Development In Organic LED Lighting

GE Global Research, the technology development arm for the General Electric Company, and Konica Minolta (KM) have announced a breakthrough that brings the companies closer to making high efficiency organic light emitting diode (OLED) lighting devices a reality. GE and KM scientists have demonstrated illumination quality white OLEDs using “solution coatable” materials essential for producing OLEDs at a low cost.

OLEDs are thin, organic materials sandwiched between two electrodes that illuminate when an electrical charge is applied.

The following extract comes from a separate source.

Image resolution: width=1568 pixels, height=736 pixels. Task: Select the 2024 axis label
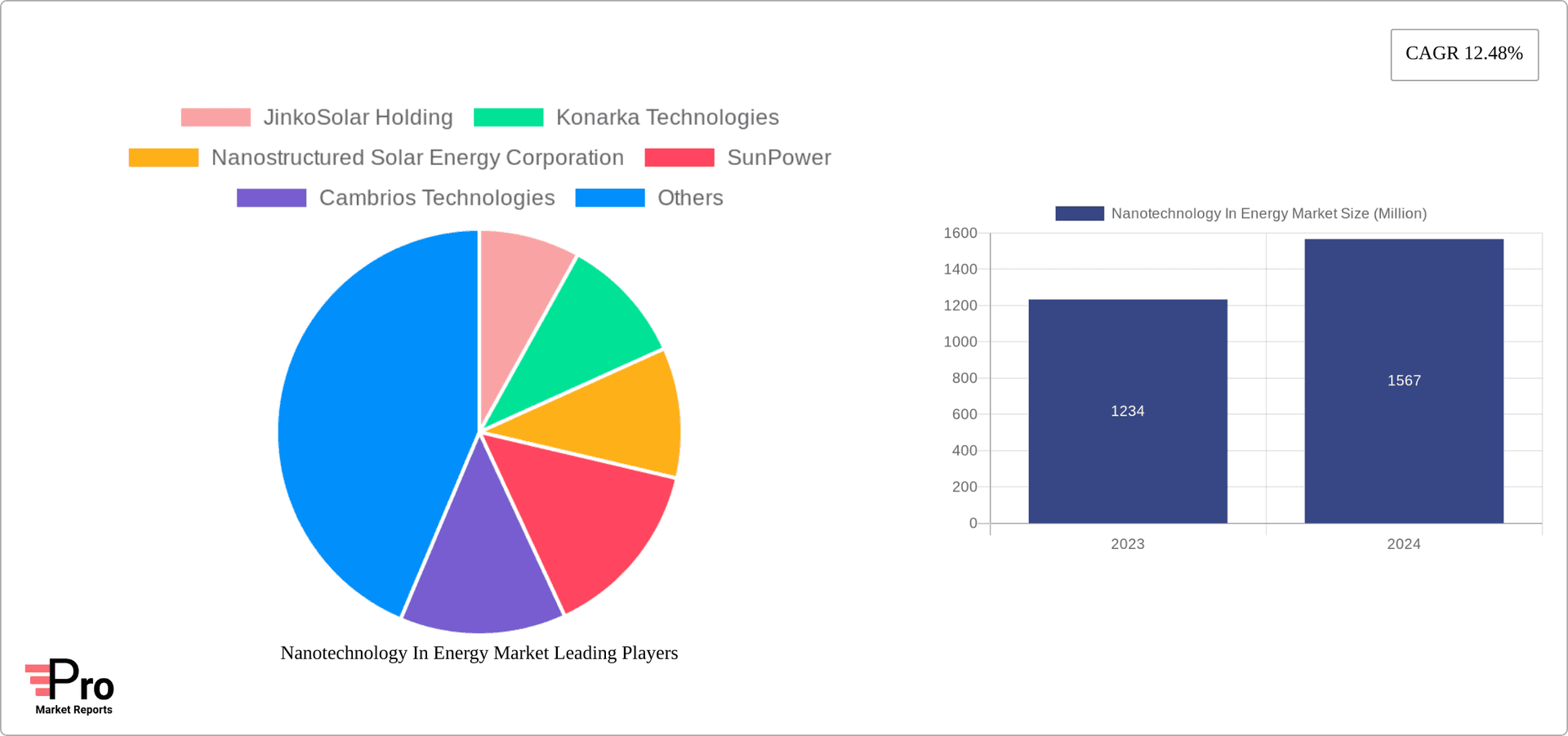(x=1404, y=543)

The technology has potential to deliver dramatically improved levels of efficiency and environmental performance, while achieving the same quality of illumination found in traditional products in the marketplace with less electrical power.

Anil Duggal, GE’s OLED lighting technology leader, announced the efficiency milestone this week during a presentation at the International Symposium on the Science and Technology of Light Sources in the Netherlands. “GE and KM have done what many in the OLED research community thought was not possible,” said Duggal. “We have produced high performance white OLED lighting devices with a commercially viable lifetime using ‘solution coating’ rather than ‘vacuum coating’ processes. This allows us to make use of the high volume roll-to-roll manufacturing infrastructure that already has been perfected in the printing industry.”

GE and KM plan to manufacture OLEDs using high speed, roll-to-roll processes rather than the vacuum based batch processes used by companies in the OLED display industry. The companies state that roll-to-roll processing is key to making OLEDs commercially viable for general lighting applications. Solution, or wet coating, is the highest throughput manufacturing method for coating the organic layers that are the essence of an OLED lighting device.

John Strainic, global product general manager for GE Lighting, the business that will commercialize GE OLEDs, added, “This type of coating is ideally suited for roll-to-roll processing and critical to enabling the production of OLEDs at high speeds. In simple terms, this latest achievement means we’re starting to see the OLED light at the end of the tunnel.”

Researchers and product development teams from GE and KM have been working together on OLED technology since 2007. GE’s technology relationship with KM, a global imaging products company, has helped to accelerate the development of OLED lighting technology. In addition to hitting a new efficiency milestone, the teams continue to make progress in the lifetime and lighting quality of OLED lighting devices produced from roll-to-roll manufacturing.

The two companies have plans to introduce their first flexible OLED lighting product in 2011.